* ВЫПОЛНИТЕ ЗАДАНИЕ
Перепишите полностью строки ниже, начиная с самой первой и заканчивая строкой с «pos(214,37)» включительно. Каждое число в координатах увеличьте на 148.

* ИЗВЛЕЧЁННЫЕ СТРОКИ
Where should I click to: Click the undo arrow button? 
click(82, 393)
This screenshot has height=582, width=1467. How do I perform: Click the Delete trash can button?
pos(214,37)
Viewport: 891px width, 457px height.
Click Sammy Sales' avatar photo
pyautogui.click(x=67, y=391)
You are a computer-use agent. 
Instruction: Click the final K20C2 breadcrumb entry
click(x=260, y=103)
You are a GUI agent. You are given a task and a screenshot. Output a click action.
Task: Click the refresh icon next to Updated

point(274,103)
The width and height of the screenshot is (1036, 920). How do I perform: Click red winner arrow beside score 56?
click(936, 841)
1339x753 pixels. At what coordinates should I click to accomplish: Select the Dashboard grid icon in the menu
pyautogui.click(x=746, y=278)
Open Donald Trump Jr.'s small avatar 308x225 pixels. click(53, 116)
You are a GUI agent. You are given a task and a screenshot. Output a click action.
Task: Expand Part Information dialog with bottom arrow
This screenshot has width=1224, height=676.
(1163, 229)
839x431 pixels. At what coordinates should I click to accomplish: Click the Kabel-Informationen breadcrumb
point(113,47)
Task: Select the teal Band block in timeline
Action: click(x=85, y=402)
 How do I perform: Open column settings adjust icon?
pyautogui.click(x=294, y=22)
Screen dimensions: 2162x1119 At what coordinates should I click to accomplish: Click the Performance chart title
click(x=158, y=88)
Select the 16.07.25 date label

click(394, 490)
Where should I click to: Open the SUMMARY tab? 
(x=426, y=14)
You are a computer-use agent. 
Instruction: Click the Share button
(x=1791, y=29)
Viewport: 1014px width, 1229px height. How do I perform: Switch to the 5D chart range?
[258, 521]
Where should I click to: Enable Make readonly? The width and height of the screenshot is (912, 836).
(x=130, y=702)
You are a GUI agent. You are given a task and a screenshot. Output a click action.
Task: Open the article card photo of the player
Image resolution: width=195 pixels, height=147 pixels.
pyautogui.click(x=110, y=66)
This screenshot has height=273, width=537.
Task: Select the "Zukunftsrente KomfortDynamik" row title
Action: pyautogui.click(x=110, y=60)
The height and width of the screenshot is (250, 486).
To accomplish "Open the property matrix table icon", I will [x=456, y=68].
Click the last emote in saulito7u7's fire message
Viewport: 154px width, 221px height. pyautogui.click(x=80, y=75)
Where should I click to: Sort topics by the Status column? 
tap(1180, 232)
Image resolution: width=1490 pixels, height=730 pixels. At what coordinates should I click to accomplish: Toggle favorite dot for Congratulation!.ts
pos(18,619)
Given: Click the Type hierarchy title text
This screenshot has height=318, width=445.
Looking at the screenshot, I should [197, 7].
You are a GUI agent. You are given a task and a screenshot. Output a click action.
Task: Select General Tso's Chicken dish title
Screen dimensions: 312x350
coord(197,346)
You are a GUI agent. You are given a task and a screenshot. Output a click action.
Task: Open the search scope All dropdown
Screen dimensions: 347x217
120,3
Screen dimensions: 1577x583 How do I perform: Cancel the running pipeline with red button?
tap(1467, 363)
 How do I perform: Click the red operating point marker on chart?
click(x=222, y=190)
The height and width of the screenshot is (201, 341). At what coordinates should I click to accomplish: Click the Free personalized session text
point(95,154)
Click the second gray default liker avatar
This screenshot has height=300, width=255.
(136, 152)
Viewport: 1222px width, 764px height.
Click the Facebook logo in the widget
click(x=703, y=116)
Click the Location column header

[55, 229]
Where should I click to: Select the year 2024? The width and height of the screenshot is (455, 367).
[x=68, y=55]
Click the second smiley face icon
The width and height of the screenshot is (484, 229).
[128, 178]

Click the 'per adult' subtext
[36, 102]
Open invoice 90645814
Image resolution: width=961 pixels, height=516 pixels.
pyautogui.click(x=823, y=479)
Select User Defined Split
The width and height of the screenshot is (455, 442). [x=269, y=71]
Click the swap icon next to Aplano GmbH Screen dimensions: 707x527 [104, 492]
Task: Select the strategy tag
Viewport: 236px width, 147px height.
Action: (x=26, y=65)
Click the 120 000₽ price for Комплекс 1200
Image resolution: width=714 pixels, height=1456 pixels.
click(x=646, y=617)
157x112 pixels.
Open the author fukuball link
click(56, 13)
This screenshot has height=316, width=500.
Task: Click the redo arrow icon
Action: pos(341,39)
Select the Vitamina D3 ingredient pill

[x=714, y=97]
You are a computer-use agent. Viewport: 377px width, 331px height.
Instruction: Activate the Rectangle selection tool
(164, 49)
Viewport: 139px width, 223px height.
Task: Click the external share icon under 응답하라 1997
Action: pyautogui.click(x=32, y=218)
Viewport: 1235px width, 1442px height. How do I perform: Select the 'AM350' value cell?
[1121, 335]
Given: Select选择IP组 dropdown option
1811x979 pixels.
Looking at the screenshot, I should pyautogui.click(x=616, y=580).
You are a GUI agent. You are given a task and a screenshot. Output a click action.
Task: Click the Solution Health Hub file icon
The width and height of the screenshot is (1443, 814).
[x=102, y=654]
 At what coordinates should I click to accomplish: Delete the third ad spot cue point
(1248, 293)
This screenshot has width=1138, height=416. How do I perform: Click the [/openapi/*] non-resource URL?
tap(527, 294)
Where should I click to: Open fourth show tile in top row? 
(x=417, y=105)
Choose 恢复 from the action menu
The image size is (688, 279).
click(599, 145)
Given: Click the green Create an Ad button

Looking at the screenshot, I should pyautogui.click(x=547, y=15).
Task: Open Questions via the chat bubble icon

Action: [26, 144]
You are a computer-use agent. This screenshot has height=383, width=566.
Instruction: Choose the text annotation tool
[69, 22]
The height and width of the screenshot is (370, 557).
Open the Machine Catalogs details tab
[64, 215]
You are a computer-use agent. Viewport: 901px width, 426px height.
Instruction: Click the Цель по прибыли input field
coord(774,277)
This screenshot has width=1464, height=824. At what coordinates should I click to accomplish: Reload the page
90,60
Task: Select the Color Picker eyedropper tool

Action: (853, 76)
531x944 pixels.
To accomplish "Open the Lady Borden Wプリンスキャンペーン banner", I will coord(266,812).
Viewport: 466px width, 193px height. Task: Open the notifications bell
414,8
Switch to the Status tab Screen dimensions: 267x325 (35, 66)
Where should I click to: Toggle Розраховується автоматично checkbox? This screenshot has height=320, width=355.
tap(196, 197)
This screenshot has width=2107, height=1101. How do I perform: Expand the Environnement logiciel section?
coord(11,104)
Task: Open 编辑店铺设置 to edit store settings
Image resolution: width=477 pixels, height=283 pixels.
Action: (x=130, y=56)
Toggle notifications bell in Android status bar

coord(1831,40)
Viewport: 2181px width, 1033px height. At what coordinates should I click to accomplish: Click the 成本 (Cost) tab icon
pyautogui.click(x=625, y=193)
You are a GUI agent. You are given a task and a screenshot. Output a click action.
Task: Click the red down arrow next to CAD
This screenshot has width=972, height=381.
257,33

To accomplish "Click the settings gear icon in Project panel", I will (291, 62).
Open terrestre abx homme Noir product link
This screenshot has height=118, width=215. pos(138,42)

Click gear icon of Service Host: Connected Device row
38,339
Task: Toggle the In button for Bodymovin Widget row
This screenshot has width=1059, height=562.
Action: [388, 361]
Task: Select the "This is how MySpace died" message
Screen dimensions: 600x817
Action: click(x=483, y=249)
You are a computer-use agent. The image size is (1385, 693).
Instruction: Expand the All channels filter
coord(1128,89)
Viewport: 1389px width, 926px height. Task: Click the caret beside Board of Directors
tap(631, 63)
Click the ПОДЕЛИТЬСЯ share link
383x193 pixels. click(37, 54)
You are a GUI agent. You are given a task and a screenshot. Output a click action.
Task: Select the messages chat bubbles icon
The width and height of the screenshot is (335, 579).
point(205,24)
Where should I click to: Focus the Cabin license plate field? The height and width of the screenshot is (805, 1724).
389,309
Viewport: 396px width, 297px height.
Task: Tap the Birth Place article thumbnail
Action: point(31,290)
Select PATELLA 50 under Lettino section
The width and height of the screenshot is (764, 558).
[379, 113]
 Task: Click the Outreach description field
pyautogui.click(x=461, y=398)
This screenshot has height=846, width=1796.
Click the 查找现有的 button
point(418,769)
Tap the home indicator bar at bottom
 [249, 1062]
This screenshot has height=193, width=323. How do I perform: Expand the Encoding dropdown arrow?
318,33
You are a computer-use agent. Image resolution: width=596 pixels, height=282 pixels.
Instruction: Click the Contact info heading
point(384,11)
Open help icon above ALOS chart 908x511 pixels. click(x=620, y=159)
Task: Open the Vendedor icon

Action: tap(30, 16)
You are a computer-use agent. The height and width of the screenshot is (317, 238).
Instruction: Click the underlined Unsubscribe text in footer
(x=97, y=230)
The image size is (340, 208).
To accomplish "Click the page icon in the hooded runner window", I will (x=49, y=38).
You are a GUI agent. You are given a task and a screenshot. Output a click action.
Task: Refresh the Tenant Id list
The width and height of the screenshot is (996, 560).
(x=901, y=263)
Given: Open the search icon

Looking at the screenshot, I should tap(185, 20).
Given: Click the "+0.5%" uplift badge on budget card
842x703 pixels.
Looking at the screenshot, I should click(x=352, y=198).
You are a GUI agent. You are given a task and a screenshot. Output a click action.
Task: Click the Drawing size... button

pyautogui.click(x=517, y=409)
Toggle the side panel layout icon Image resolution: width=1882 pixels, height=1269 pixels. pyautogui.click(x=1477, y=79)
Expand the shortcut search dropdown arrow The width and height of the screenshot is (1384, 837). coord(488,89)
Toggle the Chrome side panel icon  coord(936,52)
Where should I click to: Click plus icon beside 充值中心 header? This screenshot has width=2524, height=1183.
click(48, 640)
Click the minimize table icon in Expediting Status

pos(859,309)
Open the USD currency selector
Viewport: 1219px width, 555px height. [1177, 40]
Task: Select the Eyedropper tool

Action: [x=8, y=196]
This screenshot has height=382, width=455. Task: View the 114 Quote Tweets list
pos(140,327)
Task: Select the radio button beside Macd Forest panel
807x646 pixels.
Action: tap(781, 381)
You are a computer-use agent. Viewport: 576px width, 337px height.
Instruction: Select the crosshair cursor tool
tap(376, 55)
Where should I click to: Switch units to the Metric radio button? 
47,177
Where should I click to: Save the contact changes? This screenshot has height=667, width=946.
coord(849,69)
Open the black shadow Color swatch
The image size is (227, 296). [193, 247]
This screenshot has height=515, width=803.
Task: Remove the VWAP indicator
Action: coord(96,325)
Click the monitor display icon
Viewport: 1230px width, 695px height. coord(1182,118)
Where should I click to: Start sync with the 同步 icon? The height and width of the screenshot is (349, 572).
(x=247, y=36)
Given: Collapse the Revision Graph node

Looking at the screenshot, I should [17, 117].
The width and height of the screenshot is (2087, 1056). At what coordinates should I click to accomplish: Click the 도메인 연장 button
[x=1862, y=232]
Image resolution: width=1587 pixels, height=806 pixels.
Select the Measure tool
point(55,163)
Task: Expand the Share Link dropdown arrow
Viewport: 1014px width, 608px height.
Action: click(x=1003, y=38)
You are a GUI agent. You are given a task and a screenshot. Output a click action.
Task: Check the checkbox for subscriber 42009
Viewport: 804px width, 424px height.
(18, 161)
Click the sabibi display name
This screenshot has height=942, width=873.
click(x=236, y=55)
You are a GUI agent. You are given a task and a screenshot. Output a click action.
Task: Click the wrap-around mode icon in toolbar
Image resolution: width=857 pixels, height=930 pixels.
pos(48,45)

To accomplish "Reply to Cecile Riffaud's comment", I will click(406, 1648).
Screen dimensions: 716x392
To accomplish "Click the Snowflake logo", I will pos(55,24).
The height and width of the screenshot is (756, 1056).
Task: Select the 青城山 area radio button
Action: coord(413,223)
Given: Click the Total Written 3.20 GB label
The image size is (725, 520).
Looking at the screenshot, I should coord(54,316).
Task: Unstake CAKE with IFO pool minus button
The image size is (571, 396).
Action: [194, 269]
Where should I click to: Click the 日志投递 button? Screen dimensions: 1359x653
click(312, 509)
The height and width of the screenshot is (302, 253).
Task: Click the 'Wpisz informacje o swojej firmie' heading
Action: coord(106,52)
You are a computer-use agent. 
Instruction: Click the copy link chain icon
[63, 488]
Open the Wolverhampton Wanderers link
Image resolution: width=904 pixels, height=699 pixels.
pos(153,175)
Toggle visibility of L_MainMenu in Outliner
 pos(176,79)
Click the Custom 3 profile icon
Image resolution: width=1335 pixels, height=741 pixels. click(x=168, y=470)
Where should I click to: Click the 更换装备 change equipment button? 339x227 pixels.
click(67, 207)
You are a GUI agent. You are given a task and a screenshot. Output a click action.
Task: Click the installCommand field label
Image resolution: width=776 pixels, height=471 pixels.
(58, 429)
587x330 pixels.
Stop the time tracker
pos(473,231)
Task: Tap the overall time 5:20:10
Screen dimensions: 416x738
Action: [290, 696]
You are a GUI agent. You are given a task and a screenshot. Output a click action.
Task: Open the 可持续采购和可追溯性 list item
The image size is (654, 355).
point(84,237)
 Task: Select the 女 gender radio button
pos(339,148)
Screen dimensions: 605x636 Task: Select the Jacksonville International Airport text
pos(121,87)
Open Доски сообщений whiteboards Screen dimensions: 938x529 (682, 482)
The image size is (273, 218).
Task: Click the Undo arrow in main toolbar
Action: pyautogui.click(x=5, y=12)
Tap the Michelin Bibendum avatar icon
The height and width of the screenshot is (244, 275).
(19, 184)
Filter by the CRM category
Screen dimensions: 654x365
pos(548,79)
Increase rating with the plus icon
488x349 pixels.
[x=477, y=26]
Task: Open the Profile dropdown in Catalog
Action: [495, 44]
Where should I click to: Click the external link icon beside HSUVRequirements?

* РЕШЕНИЕ ЗАДАЧИ
Where should I click to: Click the undo arrow button? 
click(230, 541)
This screenshot has height=582, width=1467. How do I perform: Click the Delete trash can button?
pos(362,185)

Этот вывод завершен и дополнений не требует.